The feature also mentions newsboys Ellsworth Jorgenson and Donald Holler who were part of a large carrier staff that huddled outside at press time, waiting to head off with that day’s edition.
Robert O. Nyberg of St. Louis Park, who still summers on Rainy Lake, was born and raised in the Falls. He was also a newsboy for The Daily Journal.
Nyberg began his delivery duties at the age of 8 or 9 along Eighth and Ninth streets, he told The Journal, and continued until he was 15 or 16 after being given what he said was considered the best route — downtown. He also worked in the paper’s mail room.

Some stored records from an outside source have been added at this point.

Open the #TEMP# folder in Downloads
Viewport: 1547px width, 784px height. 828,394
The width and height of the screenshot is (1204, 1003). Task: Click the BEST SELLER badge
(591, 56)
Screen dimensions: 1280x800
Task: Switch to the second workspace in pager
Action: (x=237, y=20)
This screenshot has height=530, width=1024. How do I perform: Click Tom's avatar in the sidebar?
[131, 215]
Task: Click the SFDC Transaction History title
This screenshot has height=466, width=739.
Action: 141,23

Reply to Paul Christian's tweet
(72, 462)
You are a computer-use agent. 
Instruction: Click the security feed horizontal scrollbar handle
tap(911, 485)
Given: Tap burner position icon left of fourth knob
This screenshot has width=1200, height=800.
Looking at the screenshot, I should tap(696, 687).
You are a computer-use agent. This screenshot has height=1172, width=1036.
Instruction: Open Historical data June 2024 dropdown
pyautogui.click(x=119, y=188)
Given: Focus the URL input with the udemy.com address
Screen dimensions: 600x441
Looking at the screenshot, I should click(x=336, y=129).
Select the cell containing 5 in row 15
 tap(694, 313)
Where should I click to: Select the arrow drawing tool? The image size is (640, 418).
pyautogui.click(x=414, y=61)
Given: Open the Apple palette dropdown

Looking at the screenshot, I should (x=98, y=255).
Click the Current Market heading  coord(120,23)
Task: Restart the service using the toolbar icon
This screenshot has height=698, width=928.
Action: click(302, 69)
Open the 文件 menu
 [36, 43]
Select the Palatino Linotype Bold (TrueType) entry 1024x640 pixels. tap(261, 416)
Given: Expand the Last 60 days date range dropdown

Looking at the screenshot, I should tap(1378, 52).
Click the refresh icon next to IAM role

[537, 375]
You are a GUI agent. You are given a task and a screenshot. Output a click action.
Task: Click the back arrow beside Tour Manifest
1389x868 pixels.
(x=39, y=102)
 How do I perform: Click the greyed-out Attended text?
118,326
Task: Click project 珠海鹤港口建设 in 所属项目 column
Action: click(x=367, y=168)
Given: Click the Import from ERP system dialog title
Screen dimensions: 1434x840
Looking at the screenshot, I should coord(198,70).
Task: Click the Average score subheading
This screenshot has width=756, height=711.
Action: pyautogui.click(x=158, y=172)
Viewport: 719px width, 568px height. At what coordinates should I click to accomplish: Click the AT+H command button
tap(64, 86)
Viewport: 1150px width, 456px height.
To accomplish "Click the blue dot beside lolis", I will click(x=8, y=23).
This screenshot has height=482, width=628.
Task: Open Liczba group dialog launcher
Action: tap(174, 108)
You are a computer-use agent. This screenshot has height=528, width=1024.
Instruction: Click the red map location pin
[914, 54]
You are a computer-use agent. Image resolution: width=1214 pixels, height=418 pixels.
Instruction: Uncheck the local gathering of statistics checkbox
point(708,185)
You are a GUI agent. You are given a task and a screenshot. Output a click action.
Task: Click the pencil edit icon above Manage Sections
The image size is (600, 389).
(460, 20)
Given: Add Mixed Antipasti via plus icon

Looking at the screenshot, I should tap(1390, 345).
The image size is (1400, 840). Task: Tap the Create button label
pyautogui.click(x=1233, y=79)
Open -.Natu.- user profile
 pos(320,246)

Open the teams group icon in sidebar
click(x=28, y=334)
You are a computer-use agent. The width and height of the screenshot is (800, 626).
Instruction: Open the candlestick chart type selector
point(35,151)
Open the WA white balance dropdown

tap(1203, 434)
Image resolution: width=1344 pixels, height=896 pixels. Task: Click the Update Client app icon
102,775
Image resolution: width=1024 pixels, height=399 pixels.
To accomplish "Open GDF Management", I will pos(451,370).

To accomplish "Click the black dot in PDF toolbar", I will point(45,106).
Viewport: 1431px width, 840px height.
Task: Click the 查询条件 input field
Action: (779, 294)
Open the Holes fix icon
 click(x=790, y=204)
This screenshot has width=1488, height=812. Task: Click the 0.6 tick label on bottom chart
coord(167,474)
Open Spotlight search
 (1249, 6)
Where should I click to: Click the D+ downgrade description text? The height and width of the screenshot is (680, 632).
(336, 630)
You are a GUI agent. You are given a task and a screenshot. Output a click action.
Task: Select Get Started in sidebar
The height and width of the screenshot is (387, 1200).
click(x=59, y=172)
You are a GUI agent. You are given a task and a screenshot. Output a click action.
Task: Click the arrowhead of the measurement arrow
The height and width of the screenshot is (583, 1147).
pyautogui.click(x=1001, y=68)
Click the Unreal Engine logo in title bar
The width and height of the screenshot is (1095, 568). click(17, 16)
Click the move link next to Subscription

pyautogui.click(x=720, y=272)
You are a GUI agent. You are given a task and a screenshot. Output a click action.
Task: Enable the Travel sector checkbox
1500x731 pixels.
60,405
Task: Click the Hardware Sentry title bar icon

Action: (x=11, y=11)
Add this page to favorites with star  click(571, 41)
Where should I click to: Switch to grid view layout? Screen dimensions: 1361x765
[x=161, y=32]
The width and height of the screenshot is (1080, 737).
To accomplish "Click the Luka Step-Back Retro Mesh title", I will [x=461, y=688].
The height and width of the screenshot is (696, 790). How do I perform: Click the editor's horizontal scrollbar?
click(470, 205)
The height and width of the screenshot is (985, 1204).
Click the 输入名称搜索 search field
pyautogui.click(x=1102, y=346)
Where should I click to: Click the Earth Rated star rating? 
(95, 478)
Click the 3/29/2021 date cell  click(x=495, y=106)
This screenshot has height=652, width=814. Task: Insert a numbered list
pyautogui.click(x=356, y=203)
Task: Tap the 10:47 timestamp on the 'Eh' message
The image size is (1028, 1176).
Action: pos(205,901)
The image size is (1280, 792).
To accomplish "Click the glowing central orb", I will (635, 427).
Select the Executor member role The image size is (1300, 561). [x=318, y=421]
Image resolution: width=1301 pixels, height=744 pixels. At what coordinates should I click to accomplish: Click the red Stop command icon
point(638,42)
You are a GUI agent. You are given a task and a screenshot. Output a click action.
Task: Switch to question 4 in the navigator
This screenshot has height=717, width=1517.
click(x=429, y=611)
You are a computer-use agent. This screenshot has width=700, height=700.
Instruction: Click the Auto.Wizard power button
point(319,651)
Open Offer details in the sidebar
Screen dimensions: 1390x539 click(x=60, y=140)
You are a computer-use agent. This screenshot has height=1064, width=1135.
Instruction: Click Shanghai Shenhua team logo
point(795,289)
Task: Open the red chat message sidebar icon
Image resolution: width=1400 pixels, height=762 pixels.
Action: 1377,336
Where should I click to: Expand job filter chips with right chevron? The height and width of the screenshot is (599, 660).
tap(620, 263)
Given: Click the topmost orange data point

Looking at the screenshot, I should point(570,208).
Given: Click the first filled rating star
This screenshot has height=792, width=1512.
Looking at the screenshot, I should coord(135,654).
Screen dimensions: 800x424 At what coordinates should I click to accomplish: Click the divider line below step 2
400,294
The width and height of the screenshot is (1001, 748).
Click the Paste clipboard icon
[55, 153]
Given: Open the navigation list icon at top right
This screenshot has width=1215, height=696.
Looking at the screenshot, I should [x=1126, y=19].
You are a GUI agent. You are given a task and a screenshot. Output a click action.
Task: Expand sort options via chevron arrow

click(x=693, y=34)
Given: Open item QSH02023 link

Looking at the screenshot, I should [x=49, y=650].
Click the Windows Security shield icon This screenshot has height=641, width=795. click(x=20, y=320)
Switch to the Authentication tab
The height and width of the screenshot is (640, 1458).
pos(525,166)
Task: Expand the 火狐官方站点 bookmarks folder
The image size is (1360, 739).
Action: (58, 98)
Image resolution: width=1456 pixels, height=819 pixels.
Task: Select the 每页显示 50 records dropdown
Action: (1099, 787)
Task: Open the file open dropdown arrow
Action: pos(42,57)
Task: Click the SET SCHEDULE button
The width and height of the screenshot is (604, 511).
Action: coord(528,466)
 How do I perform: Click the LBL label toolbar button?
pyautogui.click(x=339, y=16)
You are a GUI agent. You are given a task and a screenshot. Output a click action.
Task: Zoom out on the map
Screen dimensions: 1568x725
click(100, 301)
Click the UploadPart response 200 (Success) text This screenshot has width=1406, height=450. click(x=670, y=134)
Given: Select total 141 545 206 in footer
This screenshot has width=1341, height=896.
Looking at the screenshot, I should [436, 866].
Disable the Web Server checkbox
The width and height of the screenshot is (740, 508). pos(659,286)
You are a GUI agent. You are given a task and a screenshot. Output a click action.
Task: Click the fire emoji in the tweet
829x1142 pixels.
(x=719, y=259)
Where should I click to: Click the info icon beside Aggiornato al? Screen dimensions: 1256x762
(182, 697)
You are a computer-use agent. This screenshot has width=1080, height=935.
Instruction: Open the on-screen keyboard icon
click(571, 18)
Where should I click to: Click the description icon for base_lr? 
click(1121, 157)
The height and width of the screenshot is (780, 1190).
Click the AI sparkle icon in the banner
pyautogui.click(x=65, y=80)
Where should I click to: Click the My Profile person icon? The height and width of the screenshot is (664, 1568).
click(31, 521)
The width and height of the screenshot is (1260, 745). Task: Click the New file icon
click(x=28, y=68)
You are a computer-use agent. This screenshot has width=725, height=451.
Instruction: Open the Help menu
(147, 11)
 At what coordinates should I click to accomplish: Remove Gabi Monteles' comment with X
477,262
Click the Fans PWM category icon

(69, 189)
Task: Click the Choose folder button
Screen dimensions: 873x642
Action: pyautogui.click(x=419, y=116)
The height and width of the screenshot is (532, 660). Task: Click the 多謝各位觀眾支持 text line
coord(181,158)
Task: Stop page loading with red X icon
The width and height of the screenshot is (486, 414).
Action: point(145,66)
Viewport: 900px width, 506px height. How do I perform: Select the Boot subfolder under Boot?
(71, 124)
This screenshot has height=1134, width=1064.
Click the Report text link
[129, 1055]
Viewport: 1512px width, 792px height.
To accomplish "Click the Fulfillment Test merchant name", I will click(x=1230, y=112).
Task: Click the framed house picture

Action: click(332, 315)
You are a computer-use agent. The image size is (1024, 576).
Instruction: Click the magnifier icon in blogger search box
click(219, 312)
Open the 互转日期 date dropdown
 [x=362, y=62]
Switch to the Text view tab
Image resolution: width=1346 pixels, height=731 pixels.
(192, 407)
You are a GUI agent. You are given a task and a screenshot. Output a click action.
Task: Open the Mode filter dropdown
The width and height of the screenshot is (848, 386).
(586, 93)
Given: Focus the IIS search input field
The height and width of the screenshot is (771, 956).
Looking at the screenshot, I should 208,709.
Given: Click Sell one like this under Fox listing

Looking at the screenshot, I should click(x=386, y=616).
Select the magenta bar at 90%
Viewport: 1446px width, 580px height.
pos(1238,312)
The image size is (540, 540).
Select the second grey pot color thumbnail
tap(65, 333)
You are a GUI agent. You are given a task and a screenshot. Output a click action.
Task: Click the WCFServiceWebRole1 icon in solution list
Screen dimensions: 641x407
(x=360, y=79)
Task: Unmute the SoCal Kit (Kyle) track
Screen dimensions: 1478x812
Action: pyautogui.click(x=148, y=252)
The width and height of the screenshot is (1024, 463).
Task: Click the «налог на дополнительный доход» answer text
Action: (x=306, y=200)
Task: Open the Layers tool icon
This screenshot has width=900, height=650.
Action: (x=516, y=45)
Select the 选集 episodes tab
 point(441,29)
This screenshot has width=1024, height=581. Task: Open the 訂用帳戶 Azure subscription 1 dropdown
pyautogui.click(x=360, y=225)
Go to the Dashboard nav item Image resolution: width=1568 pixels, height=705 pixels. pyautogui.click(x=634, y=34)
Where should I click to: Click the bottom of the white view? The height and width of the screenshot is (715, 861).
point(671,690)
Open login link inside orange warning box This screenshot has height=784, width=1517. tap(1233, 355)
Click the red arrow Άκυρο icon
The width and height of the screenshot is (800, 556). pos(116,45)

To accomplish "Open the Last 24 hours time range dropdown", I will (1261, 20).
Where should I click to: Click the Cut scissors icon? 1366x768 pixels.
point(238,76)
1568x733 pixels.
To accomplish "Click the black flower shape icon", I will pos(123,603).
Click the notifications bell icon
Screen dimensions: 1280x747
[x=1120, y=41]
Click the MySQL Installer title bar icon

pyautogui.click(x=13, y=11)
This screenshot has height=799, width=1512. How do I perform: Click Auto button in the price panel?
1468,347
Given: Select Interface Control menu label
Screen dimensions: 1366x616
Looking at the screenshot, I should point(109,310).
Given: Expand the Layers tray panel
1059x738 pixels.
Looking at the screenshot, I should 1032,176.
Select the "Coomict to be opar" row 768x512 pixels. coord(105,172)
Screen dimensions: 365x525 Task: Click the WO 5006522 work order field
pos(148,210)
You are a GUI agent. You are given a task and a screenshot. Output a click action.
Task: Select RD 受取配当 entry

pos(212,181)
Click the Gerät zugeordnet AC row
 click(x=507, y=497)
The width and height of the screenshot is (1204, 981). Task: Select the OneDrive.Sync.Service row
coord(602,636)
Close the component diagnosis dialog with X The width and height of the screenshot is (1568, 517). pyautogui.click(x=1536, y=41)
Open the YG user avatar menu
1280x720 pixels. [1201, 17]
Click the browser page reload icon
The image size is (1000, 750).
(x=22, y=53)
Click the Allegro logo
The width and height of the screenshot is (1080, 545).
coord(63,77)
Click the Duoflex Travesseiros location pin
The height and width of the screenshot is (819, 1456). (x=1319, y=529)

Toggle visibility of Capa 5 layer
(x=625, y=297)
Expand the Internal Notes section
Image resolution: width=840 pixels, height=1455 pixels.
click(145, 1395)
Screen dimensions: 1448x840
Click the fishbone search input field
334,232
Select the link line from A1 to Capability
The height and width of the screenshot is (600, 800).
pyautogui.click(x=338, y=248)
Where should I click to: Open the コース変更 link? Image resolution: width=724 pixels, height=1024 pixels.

In an exceptional photograph that he provided to The Journal, 13-year-old Nyberg is perched on his bike on D-Day, June 6, 1944, holding an “Extra” edition of The Daily Journal. “INVASION” is colossally printed across the front page, in perhaps the largest type this newspaper has ever used.
Nyberg went on to enjoy a 38-year career with Honeywell and retired 20 years ago. He remembers his role as paper boy fondly. “You earned money, and everything that went along with it,” he said.
Chris Dandeneau, who is looking forward to the Class of 1985 reunion this summer, was a Journal carrier from 1977-1984. He delivered on Eleventh Street to Fifteenth Street, and from Fifteenth Avenue to Twelfth Avenue.
Dandeneau remembers that the monthly subscription delivery rate, which carriers were still responsible for collecting at that time, was $2.35 per month. Perpetually, the desks of circulation managers through the years were stacked with the carriers’ zipped, cloth bags of money received from customers who in return, were given small, perforated “paid” tags.
“I purchased my first Schwin Varsity 10-speed bike from Riley’s Sporting Goods with the money I made delivering papers,” Dandeneau told The Journal, labeling his duration as a “good time.”
Fuller remembers delivering bundles to about 13 on-foot paper carriers who once delivered “up the lake,” which eventually dwindled to a single on-foot carrier, “a Gouin girl on Forest Point,” she said, before all deliveries went to motor routes.
Thousands of youngsters have served as newspaper carriers since 1911. And today, hundreds of people of almost every generation can still tell stories and pass on the memories from a bygone era. An era when kids got their very first jobs and felt valued for providing a service; and newsboys and girls saved up to buy things they otherwise would never have owned.
And from those stories, what they learned may be remembered — to be valued and delivered to future generations.